Research has found that low-wage workers facing this trade-off sometimes turn down extra hours, raises, or promotions to stay eligible for benefits. The effective loss from crossing an income threshold can range from 17 to 65 cents for every additional dollar earned, depending on household size and income level. Roughly one in five workers receiving public benefits have reported making at least one decision to limit their earnings in order to keep their benefits.
If you are near an income limit, it is worth calculating the total value of your current benefits — including health coverage, food assistance, and childcare subsidies — before accepting a pay increase. A benefits counselor at your county human services office can help you map out the impact.
Even if you earn too much to qualify for Minnesota’s public assistance programs, you may still be eligible for federal tax credits that significantly reduce your tax bill or put money back in your pocket.
The Earned Income Tax Credit (EITC) is the largest of these credits. For the 2025 tax year (the most recent year with published figures), the maximum credit ranges from $649 with no qualifying children to $8,046 with three or more qualifying children. Single filers with no children can earn up to $19,104 and still claim the credit, while married couples filing jointly with three children can earn up to $68,675.11Internal Revenue Service. Earned Income and Earned Income Tax Credit (EITC) Tables The IRS had not yet published 2026 tax year thresholds at the time of writing, but these figures are adjusted upward for inflation each year.
The Child Tax Credit provides up to $2,000 per qualifying child. For single parents, the credit begins to phase out at $200,000 of adjusted gross income; for married couples filing jointly, the phaseout begins at $400,000. Minnesota also offers its own state-level Working Family Credit, which functions similarly to the federal EITC and can be claimed on your state return.
Minnesota Statutes Section 116J.013 requires the Department of Employment and Economic Development (DEED) to publish an annual Cost of Living study. This study estimates what it actually costs to meet basic needs — housing, food, healthcare, childcare, transportation, and taxes — in each Minnesota county. Unlike the federal poverty guidelines, which use a single national number, DEED’s study reflects the wide variation in living costs across the state.
The result is that the income needed for a basic standard of living in Minnesota is often significantly higher than the federal poverty line.
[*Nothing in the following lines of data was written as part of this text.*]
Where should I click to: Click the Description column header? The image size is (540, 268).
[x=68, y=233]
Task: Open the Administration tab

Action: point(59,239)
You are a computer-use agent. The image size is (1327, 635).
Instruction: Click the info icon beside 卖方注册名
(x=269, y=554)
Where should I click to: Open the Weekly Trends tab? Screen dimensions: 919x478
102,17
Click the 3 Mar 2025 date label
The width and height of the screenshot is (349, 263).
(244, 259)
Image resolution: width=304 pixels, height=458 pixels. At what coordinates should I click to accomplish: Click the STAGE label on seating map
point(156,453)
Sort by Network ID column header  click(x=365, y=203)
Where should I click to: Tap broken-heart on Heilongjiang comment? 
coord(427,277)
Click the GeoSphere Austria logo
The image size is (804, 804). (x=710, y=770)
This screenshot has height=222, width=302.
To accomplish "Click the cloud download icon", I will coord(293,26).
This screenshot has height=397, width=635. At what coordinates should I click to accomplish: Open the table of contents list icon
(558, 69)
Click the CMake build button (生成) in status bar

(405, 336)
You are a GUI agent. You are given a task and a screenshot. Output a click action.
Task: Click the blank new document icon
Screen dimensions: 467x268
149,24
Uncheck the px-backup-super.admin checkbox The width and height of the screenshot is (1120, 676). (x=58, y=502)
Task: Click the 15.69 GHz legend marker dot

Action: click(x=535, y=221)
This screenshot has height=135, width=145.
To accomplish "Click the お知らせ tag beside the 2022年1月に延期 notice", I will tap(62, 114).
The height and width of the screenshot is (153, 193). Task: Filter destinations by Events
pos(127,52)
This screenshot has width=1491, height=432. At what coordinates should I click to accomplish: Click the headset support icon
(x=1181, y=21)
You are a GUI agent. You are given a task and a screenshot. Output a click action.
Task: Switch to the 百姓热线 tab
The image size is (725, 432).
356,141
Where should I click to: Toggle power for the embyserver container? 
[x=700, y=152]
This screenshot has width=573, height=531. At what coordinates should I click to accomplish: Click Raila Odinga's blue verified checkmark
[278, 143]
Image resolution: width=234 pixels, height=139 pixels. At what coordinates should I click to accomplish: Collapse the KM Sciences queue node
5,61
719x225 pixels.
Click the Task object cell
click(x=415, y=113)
A family of four in Hennepin County, for example, faces housing and childcare costs far above what the federal guidelines assume. The federal poverty guidelines were originally designed in the 1960s based on the assumption that families spent about one-third of their income on food, and the formula has only been adjusted for inflation since then — it does not account for the reality that housing and childcare now consume a much larger share of household budgets.
DEED’s study is a useful tool if you want to understand why your family may be struggling financially even though your income is technically above the federal poverty line. The study is available through the Minnesota Department of Employment and Economic Development’s website.